(What you need to do):
The line containing "Given: Open shipping" and all lines following it in the listing below are to be reproduced exactly, with no other lines.

:: Data ::

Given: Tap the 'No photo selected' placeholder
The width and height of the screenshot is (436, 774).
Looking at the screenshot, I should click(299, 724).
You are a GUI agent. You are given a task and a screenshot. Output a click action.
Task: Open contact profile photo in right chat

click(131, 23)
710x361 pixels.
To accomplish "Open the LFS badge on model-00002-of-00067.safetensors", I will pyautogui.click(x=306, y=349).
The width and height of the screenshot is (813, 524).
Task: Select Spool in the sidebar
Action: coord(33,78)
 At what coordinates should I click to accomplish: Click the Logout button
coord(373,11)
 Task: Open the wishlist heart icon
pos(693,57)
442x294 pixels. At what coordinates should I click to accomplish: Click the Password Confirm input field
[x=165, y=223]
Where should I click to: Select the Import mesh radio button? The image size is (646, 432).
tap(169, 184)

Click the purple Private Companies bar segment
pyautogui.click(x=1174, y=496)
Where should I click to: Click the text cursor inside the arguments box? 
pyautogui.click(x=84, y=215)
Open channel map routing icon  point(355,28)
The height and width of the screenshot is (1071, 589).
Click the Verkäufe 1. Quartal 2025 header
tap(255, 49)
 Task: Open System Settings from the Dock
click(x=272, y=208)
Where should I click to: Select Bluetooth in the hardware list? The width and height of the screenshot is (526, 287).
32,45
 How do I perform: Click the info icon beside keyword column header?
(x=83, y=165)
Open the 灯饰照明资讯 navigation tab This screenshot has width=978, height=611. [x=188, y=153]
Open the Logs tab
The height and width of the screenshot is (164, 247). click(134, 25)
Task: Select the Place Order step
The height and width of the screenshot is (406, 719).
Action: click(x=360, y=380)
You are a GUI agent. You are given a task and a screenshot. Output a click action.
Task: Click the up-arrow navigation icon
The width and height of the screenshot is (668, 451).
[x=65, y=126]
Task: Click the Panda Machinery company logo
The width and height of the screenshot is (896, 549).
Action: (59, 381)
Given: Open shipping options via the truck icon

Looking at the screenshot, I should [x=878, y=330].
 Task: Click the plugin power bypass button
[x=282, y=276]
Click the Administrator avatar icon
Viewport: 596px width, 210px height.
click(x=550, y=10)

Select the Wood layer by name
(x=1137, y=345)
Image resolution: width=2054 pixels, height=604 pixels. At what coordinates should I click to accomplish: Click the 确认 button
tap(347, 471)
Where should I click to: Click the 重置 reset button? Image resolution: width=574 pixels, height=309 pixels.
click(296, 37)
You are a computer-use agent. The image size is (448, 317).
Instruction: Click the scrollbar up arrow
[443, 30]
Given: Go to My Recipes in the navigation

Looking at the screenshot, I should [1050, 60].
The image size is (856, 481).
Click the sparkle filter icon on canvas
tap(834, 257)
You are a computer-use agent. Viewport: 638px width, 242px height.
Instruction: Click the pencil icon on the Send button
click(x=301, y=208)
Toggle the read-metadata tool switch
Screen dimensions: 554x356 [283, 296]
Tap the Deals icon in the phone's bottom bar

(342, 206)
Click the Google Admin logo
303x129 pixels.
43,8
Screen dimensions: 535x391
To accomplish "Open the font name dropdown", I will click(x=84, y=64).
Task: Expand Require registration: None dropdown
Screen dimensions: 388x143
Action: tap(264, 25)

:::

(Output for this exercise):
Given: Open shipping options via the truck icon

Looking at the screenshot, I should [x=878, y=330].
 Task: Click the plugin power bypass button
[x=282, y=276]
Click the Administrator avatar icon
Viewport: 596px width, 210px height.
click(x=550, y=10)

Select the Wood layer by name
(x=1137, y=345)
Image resolution: width=2054 pixels, height=604 pixels. At what coordinates should I click to accomplish: Click the 确认 button
tap(347, 471)
Where should I click to: Click the 重置 reset button? Image resolution: width=574 pixels, height=309 pixels.
click(296, 37)
You are a computer-use agent. The image size is (448, 317).
Instruction: Click the scrollbar up arrow
[443, 30]
Given: Go to My Recipes in the navigation

Looking at the screenshot, I should [1050, 60].
The image size is (856, 481).
Click the sparkle filter icon on canvas
tap(834, 257)
You are a computer-use agent. Viewport: 638px width, 242px height.
Instruction: Click the pencil icon on the Send button
click(x=301, y=208)
Toggle the read-metadata tool switch
Screen dimensions: 554x356 [283, 296]
Tap the Deals icon in the phone's bottom bar

(342, 206)
Click the Google Admin logo
303x129 pixels.
43,8
Screen dimensions: 535x391
To accomplish "Open the font name dropdown", I will click(x=84, y=64).
Task: Expand Require registration: None dropdown
Screen dimensions: 388x143
Action: tap(264, 25)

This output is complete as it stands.